Another drawback of policies that focus on FLN is that, as any other policy, there are opportunity costs. Especially when states have weak implementing capacity, and they can only run a few programs at a time, the focus on FLN should not distract from other important policies that are equally needed to build strong educational systems. For instance, schools in the developing world still experience high dropout rates in upper primary – clearly an issue that is just as worthy of the attention of policymakers. Similarly, as the name indicates, FLN are simply the foundation of learning in other subjects, and as such, educational systems must ensure that once students have mastered FLN, they can keep learning in the higher grades. Even beyond learning and enrollment, schools must also foster socioemotional learning (SEL) to ensure that children can successfully navigate their environment and personal relationships once they leave the educational system. In this sense, the two policies that I study in chapters 1 and 2 of this dissertation are fairly narrow, as neither focused explicitly on outcomes beyond foundational learning. Yet, there are other areas of student development that are as valuable as FLN, and therefore, policymakers in developing contexts need to carefully balance the promotion of FLN while also minding these other crucial tasks, all the while staying within their tight resource constraints – no easy feat.
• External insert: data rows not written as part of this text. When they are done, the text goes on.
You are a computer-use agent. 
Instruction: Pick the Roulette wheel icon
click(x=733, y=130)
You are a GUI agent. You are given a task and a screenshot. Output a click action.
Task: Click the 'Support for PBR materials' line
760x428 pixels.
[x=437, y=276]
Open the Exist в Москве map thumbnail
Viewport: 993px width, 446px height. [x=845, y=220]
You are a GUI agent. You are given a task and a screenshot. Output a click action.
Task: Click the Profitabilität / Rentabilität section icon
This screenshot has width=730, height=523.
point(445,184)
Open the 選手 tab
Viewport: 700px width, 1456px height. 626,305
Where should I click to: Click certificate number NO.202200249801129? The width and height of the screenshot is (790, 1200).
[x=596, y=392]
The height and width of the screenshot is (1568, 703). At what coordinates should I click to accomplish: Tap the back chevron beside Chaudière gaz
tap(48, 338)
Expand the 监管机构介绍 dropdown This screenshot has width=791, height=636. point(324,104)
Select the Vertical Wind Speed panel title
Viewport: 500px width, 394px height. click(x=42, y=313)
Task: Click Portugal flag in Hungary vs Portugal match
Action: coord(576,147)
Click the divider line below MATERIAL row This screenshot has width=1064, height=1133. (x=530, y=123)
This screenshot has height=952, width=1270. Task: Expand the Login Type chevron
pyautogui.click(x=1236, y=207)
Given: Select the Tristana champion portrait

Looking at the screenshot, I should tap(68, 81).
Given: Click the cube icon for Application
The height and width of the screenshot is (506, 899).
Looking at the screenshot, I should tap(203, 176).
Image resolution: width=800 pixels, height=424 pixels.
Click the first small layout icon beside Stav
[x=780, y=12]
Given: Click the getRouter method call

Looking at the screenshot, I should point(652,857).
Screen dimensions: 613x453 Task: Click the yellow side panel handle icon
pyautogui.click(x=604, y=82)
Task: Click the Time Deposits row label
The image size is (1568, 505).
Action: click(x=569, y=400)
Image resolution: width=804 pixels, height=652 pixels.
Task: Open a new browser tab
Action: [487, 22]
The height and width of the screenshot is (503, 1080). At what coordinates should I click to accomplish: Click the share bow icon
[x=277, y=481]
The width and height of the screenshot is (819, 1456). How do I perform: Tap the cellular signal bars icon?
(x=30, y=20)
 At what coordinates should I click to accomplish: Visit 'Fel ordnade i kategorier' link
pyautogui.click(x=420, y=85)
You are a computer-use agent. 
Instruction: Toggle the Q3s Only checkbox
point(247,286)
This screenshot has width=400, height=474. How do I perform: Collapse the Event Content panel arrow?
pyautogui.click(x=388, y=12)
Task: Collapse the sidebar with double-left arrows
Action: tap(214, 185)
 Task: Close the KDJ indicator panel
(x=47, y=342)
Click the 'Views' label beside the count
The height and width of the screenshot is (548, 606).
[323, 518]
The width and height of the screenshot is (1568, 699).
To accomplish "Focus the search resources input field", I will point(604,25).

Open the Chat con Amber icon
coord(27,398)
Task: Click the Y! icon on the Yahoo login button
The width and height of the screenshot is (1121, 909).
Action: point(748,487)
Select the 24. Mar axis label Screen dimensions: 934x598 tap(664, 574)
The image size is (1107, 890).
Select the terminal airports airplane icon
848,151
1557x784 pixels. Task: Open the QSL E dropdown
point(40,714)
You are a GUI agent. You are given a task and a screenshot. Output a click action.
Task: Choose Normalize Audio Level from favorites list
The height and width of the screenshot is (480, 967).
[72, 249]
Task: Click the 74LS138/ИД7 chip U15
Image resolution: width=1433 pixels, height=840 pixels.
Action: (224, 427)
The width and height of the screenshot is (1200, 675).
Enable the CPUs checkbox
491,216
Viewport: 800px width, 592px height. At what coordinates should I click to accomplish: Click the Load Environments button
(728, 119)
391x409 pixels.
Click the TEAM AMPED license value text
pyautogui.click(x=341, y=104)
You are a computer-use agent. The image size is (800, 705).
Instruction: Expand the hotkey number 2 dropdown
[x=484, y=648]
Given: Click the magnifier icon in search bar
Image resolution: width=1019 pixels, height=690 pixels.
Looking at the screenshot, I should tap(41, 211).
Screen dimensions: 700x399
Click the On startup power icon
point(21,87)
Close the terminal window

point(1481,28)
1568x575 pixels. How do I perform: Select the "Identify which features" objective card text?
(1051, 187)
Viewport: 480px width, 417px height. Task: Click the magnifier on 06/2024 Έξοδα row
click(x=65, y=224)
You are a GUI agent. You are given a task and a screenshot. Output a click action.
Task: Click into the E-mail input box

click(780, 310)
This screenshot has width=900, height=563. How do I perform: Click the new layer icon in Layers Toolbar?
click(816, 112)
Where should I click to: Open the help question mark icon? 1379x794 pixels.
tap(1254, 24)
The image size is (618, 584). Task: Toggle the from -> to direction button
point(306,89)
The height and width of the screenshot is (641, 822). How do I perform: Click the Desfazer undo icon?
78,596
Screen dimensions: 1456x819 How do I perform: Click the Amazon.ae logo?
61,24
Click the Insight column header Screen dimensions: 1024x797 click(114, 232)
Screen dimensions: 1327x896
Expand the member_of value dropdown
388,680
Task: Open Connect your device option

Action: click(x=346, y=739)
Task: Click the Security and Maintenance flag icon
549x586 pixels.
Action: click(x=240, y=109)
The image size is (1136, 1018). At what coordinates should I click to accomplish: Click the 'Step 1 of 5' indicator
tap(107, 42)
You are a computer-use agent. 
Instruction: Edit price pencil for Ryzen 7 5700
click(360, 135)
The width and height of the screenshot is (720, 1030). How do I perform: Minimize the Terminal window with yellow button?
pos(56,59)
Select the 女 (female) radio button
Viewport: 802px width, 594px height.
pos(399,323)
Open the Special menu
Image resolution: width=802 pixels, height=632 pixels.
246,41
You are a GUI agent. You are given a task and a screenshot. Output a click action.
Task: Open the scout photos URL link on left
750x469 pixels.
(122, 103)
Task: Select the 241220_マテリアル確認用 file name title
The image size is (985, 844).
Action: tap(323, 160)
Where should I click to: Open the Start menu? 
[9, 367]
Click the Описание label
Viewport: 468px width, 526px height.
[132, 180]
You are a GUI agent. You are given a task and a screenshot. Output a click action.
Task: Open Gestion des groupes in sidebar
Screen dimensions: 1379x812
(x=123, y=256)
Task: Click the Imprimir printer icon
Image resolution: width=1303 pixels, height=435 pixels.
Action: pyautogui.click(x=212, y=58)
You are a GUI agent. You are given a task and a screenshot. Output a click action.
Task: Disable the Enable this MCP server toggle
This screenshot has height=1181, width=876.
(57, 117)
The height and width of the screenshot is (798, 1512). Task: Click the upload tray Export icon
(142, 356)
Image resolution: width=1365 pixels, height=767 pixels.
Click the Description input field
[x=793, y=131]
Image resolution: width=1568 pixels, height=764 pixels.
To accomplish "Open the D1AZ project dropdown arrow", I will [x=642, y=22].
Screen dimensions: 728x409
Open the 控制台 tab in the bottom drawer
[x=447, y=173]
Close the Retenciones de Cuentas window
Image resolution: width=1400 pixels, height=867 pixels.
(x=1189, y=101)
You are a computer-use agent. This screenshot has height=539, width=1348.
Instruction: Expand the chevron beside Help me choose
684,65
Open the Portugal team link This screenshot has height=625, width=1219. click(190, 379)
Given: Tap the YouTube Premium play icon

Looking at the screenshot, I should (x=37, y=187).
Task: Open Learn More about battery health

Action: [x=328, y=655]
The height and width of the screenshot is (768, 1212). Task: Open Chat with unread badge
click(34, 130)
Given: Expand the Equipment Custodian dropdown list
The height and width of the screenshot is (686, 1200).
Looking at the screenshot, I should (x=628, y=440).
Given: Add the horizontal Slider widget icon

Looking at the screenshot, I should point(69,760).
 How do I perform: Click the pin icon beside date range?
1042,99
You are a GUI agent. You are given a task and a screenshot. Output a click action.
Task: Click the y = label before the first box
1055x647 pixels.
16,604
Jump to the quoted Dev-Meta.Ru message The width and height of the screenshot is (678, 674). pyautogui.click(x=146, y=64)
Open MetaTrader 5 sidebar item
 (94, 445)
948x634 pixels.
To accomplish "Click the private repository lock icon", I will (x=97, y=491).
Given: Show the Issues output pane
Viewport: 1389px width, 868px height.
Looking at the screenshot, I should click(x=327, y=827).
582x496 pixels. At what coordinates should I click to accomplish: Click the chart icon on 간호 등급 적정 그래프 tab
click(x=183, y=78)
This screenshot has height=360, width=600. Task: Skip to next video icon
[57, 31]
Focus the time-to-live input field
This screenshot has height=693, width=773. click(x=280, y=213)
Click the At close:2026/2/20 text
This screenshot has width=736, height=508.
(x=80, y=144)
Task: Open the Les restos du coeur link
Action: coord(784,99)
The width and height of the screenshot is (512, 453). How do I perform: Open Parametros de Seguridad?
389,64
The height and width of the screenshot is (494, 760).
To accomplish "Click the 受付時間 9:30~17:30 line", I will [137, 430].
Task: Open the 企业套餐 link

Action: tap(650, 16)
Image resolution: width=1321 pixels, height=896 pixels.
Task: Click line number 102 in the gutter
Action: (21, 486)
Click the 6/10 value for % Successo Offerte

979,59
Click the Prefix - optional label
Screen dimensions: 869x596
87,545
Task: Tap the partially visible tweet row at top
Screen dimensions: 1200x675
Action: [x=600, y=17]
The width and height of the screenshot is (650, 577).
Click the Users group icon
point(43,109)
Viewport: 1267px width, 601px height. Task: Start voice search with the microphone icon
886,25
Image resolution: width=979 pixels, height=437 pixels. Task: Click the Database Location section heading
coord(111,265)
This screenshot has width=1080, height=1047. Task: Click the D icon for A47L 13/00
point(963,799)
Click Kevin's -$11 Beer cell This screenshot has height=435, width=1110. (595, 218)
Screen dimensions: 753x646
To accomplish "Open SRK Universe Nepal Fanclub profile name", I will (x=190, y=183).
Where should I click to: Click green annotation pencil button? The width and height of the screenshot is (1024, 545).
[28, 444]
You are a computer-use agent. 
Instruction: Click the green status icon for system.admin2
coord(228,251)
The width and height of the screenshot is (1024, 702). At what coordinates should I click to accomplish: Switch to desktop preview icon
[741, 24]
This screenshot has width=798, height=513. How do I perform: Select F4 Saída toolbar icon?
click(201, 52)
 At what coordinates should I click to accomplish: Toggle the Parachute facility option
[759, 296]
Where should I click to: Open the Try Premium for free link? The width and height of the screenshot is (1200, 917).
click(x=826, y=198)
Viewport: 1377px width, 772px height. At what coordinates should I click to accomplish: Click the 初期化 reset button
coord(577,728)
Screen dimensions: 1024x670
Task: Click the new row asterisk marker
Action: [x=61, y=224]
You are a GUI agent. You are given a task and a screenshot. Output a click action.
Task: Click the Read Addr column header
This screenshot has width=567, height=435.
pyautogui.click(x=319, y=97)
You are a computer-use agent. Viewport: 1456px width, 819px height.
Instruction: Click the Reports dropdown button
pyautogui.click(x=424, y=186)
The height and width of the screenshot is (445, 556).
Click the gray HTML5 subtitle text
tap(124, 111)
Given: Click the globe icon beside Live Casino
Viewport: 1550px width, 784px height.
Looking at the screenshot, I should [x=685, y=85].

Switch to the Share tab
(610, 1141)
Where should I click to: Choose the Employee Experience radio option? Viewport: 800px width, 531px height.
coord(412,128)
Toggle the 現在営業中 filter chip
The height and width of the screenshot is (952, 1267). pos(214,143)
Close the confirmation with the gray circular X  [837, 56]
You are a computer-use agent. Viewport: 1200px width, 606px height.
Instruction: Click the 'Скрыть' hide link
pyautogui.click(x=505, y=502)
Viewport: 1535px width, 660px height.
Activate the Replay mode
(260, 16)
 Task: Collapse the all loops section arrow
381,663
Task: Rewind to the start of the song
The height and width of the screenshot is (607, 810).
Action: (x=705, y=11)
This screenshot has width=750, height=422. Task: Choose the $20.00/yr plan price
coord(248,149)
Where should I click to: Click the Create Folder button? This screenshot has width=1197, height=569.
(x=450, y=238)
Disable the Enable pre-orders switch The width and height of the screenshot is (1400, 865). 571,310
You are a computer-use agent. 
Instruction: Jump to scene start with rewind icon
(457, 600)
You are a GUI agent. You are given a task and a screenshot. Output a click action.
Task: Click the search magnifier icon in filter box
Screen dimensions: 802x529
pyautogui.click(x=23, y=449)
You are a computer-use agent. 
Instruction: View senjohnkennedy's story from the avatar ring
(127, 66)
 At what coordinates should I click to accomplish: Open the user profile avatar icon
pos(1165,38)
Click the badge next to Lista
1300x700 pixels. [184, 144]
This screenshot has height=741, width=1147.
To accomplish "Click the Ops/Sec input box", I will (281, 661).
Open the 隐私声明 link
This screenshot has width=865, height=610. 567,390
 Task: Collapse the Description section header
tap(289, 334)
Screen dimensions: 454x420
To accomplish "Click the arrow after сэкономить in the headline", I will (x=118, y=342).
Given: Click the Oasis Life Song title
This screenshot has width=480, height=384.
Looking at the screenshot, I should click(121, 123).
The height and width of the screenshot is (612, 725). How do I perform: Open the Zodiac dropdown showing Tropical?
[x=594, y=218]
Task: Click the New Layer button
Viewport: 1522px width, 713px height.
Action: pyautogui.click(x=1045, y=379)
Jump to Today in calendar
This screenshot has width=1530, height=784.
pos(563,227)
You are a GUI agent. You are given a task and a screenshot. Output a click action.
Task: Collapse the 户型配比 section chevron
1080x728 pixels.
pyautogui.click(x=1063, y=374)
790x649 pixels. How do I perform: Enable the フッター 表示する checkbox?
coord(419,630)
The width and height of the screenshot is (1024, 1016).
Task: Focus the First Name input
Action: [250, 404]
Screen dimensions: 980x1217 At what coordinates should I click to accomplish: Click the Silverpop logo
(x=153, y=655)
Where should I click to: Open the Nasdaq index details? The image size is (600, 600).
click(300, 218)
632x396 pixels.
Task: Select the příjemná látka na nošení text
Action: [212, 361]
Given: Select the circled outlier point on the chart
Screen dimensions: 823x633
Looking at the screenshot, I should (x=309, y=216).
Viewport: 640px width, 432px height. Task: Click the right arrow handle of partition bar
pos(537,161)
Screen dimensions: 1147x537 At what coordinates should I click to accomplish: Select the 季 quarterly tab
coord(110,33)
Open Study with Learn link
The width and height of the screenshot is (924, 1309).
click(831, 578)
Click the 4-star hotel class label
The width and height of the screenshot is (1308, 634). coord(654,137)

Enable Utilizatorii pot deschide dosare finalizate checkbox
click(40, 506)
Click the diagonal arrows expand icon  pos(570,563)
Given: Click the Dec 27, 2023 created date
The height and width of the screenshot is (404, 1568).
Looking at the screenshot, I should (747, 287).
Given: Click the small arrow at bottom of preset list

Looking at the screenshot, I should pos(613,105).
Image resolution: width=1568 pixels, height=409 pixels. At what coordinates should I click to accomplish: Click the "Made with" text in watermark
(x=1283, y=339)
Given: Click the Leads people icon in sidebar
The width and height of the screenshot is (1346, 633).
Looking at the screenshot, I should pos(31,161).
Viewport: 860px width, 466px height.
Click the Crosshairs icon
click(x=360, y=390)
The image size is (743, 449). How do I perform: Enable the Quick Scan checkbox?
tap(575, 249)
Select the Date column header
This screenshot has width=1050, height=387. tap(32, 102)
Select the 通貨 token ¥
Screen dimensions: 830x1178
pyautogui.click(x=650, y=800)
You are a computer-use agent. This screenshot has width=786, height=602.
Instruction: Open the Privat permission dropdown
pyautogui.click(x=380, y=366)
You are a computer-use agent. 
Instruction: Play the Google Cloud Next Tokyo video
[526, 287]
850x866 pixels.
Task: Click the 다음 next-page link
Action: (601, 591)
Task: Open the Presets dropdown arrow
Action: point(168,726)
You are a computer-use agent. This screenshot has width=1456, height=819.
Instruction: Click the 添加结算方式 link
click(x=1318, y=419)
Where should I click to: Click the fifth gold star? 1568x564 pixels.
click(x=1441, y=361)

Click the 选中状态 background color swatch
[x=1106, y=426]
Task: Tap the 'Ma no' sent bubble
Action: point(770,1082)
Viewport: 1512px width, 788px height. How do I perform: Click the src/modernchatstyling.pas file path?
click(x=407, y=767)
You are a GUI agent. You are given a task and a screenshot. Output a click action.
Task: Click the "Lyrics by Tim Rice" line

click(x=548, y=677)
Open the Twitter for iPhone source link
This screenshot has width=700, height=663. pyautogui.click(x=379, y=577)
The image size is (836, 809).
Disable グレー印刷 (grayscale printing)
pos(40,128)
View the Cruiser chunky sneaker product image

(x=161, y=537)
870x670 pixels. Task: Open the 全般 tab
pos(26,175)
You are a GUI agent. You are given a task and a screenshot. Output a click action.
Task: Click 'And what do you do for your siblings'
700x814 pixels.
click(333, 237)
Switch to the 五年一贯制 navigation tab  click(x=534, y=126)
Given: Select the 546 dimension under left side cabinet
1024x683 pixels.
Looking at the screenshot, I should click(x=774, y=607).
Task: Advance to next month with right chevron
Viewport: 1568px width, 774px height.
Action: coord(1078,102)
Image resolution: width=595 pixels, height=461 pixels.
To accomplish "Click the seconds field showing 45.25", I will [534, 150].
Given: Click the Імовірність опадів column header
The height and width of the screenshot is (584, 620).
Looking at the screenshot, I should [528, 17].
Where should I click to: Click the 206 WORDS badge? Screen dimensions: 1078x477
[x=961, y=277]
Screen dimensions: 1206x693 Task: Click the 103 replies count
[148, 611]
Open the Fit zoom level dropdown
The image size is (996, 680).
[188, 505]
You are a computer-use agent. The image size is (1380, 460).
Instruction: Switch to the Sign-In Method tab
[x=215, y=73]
In all, this dissertation aims to build on the body of evidence that explores ways to improve and measure foundational literacy and numeracy in the developing world. The contrast between a mostly successful and an unsuccessful curriculum reform in two contexts begins to populate a largely missing literature on rigorous evaluations of nationwide early grade reforms. Similarly, these two chapters in tandem can also shed light on the curricular features that could maximize the likelihood of success for this type of program. On the other hand, measuring FLN outcomes is the first required step towards improving them. We find that the issue of “enumerator effects” could introduce significant measurement error into the quantification of FLN in LMIC. Therefore, researchers need to carefully consider the logistical and empirical trade-offs of different approaches to assign enumerators to subjects, and the implications that this choice might have on the accuracy and precision of their results and policy recommendations. Ultimately, the creation and dissemination of research is a valuable step towards the design of better-informed policies, and as a result, I hope that this dissertation is a small move in the right direction towards effectively promoting FLN in developing contexts.